*What this task involves*.
Look below for the line containing "Open the Fits"; write out that line and each one after it to the end, exactly, and nothing else.

··········

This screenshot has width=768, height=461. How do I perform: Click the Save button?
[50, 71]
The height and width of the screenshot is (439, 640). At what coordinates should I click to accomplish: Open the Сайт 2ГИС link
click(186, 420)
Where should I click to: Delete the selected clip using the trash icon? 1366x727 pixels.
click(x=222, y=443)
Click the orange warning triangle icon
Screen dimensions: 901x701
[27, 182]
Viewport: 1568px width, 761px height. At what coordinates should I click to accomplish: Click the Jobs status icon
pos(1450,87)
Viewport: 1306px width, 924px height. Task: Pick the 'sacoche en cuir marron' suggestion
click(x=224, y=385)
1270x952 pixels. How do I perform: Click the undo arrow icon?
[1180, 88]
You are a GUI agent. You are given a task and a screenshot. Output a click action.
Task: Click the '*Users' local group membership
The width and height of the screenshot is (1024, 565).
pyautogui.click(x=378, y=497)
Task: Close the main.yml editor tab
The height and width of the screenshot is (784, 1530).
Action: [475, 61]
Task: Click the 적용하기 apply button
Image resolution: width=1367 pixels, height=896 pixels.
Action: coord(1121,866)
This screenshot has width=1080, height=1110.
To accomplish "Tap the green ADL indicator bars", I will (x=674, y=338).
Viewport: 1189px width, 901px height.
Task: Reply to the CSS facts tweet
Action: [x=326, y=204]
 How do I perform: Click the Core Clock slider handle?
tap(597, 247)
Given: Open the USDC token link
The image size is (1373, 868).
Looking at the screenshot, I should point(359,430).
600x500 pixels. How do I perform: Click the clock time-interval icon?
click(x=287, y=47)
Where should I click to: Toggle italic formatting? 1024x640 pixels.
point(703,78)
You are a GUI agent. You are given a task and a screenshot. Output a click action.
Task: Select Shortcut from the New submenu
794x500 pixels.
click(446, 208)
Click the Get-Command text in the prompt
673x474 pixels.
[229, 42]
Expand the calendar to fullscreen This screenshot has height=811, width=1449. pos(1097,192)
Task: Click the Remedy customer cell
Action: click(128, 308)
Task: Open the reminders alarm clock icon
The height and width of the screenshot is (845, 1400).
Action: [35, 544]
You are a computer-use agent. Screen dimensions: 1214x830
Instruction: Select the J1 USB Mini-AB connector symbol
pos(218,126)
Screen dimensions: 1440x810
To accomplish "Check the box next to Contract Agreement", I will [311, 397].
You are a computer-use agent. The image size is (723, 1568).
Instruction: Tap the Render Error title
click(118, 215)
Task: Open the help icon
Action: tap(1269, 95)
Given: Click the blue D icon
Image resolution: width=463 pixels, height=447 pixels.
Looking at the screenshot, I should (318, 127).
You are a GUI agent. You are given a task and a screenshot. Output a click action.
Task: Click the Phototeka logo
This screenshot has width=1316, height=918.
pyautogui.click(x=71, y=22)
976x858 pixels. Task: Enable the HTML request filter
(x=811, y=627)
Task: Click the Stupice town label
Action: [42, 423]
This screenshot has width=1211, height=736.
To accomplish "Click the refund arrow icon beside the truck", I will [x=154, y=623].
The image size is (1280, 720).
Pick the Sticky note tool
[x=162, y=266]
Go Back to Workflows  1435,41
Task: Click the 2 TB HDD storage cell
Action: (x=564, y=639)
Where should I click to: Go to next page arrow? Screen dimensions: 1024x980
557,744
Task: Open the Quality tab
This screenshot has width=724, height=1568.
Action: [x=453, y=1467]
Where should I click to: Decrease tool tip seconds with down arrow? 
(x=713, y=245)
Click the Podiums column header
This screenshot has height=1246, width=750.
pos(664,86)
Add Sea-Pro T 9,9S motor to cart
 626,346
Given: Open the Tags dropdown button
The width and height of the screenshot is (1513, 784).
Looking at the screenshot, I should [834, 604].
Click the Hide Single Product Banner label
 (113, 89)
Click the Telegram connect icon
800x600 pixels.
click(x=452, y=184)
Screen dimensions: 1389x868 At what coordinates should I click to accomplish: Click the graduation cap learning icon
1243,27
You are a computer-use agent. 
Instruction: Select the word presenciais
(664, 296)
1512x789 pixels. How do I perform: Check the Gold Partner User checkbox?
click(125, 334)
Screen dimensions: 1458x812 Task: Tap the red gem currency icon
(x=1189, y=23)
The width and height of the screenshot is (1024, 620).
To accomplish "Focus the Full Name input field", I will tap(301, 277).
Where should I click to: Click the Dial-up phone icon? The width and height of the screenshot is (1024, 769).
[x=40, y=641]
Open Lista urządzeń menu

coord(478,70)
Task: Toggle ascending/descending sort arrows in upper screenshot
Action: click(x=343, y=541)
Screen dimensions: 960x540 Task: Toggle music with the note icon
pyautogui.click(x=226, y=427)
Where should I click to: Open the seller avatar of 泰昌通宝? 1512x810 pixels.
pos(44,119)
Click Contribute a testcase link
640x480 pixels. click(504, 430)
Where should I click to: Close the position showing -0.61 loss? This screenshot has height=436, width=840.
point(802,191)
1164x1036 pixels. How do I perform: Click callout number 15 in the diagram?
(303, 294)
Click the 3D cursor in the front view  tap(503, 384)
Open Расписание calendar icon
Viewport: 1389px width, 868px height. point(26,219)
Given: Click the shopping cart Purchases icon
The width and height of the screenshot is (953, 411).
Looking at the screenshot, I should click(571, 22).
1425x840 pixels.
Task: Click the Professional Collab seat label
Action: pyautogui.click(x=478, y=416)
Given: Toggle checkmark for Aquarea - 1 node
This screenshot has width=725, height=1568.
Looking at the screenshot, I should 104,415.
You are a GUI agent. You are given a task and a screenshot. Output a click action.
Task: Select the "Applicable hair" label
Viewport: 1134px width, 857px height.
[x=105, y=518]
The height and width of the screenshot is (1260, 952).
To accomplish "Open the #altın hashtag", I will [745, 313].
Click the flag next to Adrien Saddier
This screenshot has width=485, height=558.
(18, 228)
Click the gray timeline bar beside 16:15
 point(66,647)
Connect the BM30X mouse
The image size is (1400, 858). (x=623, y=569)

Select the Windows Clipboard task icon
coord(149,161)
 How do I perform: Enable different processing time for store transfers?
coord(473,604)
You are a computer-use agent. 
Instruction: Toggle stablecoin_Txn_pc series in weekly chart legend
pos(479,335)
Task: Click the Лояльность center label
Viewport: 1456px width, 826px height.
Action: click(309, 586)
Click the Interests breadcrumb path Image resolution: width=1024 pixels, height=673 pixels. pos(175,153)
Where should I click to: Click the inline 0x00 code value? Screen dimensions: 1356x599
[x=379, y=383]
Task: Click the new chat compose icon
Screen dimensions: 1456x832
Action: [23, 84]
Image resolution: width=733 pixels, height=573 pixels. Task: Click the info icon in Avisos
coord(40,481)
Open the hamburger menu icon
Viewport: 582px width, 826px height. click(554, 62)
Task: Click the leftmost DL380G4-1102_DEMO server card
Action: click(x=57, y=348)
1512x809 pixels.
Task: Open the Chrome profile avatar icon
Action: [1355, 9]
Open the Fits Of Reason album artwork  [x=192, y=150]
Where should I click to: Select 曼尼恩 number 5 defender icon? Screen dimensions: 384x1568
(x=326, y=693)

··········

*Exercise solution*.
Open the Fits Of Reason album artwork  [x=192, y=150]
Where should I click to: Select 曼尼恩 number 5 defender icon? Screen dimensions: 384x1568
(x=326, y=693)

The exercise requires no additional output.